Start of Data shown

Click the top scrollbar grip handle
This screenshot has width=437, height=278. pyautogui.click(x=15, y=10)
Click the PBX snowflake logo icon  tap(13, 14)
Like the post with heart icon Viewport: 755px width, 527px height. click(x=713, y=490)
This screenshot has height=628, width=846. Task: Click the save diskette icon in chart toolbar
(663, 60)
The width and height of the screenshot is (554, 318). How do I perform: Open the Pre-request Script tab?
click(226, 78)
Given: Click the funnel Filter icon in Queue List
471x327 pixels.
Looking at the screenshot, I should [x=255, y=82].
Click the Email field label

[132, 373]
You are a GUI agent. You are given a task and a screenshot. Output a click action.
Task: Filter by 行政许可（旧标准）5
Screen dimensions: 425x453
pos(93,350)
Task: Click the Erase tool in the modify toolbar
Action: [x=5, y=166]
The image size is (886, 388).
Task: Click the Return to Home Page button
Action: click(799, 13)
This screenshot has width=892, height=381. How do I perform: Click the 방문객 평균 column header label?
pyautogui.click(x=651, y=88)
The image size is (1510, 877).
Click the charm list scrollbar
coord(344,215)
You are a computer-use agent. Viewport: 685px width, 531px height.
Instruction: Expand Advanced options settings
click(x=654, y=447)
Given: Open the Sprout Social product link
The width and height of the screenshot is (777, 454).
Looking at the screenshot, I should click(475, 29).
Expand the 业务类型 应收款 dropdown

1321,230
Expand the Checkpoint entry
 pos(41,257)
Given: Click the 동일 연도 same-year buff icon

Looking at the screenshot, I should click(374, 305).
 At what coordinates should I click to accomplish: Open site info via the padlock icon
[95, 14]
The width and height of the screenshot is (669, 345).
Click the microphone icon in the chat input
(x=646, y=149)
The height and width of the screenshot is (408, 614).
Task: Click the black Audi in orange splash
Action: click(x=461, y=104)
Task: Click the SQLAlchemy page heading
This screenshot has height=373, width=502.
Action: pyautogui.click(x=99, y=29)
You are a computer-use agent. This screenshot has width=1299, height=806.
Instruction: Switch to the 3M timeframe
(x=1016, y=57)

End of Data shown

**Exercise**
Wherever a line holds the word "agent", copy that line out of the entries above.

**Answer to the exercise**
You are a GUI agent. You are given a task and a screenshot. Output a click action.
You are a computer-use agent. Viewport: 685px width, 531px height.
You are a computer-use agent. This screenshot has width=1299, height=806.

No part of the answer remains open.